Dataset listing:

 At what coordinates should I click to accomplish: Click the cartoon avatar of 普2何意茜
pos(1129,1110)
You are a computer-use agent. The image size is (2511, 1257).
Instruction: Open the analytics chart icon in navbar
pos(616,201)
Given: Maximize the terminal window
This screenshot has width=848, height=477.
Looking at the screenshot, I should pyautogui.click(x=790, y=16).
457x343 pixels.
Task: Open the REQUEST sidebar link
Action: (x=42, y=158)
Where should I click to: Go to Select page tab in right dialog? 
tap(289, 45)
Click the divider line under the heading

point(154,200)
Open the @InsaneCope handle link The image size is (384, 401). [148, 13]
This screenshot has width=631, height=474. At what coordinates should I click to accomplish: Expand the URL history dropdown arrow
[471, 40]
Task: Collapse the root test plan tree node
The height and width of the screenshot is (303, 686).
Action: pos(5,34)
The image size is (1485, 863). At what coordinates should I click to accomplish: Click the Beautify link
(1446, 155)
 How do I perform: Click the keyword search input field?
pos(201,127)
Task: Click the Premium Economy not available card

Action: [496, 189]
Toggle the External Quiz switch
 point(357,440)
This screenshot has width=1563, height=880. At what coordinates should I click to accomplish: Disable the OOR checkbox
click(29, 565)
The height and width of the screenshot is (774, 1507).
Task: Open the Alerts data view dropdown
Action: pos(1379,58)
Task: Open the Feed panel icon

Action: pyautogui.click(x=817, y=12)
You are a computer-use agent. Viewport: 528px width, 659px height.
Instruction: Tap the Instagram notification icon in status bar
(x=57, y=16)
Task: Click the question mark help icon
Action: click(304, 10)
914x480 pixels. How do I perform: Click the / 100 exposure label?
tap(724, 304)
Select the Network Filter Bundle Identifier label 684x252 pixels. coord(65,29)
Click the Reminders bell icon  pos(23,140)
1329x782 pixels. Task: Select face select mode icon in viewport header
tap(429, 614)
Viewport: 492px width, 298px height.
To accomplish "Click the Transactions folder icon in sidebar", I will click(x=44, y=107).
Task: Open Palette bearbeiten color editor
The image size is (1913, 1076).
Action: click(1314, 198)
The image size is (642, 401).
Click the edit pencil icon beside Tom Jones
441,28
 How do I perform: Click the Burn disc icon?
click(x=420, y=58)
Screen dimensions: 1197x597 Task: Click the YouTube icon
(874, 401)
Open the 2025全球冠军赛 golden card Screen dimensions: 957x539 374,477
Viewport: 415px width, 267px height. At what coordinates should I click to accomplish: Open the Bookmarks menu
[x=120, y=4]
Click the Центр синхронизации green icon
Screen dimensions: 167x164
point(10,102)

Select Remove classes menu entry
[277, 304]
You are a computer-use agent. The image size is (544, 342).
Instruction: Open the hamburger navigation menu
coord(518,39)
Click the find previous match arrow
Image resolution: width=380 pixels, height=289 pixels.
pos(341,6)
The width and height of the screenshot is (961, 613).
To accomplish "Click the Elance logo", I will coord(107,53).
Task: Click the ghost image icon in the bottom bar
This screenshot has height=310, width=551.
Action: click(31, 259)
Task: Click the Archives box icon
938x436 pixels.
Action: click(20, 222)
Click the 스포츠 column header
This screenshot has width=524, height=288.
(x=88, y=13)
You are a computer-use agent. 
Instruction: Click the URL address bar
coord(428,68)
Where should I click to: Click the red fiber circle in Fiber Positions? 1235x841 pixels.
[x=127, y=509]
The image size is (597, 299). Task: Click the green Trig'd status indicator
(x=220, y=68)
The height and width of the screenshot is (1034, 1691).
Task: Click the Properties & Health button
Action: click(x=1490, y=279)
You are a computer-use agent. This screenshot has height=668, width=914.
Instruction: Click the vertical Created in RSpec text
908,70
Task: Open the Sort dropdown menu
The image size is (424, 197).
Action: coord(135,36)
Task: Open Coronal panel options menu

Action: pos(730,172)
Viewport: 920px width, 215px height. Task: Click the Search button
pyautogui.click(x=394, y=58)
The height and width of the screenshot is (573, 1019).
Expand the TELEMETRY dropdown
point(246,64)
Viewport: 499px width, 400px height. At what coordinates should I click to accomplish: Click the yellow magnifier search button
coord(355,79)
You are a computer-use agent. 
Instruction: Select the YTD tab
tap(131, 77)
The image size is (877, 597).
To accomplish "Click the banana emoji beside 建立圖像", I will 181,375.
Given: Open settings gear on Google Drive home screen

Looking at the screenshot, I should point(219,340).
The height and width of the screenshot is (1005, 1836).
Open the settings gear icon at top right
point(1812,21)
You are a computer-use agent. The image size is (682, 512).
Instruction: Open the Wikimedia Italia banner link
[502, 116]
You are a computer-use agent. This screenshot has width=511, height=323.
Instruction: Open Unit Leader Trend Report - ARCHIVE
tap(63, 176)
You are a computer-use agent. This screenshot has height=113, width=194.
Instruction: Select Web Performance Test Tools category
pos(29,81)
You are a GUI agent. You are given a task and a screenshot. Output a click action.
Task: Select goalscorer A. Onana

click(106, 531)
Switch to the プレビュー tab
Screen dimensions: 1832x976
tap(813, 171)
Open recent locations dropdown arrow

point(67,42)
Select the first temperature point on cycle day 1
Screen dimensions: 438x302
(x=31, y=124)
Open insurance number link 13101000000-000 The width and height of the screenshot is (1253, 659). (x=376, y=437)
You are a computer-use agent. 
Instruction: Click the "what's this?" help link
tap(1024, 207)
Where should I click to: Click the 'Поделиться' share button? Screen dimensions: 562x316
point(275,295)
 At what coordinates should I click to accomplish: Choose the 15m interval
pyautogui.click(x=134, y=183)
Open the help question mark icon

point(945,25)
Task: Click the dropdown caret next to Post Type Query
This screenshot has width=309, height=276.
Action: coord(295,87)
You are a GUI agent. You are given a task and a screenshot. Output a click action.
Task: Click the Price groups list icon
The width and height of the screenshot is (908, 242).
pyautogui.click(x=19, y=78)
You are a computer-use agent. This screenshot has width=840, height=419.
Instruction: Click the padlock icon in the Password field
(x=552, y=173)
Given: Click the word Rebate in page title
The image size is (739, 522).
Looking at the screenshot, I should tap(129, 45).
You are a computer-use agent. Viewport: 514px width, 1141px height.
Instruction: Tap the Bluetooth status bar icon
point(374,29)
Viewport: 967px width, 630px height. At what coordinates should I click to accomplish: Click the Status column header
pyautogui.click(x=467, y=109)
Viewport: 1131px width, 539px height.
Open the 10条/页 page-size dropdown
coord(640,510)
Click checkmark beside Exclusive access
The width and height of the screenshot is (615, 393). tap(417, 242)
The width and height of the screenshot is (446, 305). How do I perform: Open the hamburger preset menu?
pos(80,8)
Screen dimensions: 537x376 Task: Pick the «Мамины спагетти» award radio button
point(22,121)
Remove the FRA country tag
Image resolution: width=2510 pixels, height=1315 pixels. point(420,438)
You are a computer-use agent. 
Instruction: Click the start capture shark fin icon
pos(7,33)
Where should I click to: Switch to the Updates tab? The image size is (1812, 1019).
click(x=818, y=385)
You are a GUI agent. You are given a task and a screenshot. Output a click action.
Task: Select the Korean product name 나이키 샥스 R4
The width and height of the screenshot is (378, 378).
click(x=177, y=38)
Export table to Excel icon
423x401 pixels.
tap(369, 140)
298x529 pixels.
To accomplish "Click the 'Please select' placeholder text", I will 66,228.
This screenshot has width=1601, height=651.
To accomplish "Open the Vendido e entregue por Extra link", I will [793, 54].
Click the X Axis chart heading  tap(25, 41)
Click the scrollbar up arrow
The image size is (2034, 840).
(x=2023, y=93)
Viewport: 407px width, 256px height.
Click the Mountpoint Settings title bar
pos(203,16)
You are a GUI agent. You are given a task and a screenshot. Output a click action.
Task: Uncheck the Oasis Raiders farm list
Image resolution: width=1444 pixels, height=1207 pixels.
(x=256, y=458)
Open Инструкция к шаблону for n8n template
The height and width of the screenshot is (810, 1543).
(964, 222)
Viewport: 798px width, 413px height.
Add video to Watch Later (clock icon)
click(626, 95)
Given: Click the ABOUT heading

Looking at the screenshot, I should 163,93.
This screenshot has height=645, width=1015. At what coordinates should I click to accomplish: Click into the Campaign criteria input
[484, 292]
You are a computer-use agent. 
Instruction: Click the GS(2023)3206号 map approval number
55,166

## What to produce
Copy the listing word for word, starting from its first line and ending with the line that contains "(1446, 155)", and include that line.

## Solution for this exercise
 At what coordinates should I click to accomplish: Click the cartoon avatar of 普2何意茜
pos(1129,1110)
You are a computer-use agent. The image size is (2511, 1257).
Instruction: Open the analytics chart icon in navbar
pos(616,201)
Given: Maximize the terminal window
This screenshot has width=848, height=477.
Looking at the screenshot, I should pyautogui.click(x=790, y=16).
457x343 pixels.
Task: Open the REQUEST sidebar link
Action: (x=42, y=158)
Where should I click to: Go to Select page tab in right dialog? 
tap(289, 45)
Click the divider line under the heading

point(154,200)
Open the @InsaneCope handle link The image size is (384, 401). [148, 13]
This screenshot has width=631, height=474. At what coordinates should I click to accomplish: Expand the URL history dropdown arrow
[471, 40]
Task: Collapse the root test plan tree node
The height and width of the screenshot is (303, 686).
Action: pos(5,34)
The image size is (1485, 863). At what coordinates should I click to accomplish: Click the Beautify link
(1446, 155)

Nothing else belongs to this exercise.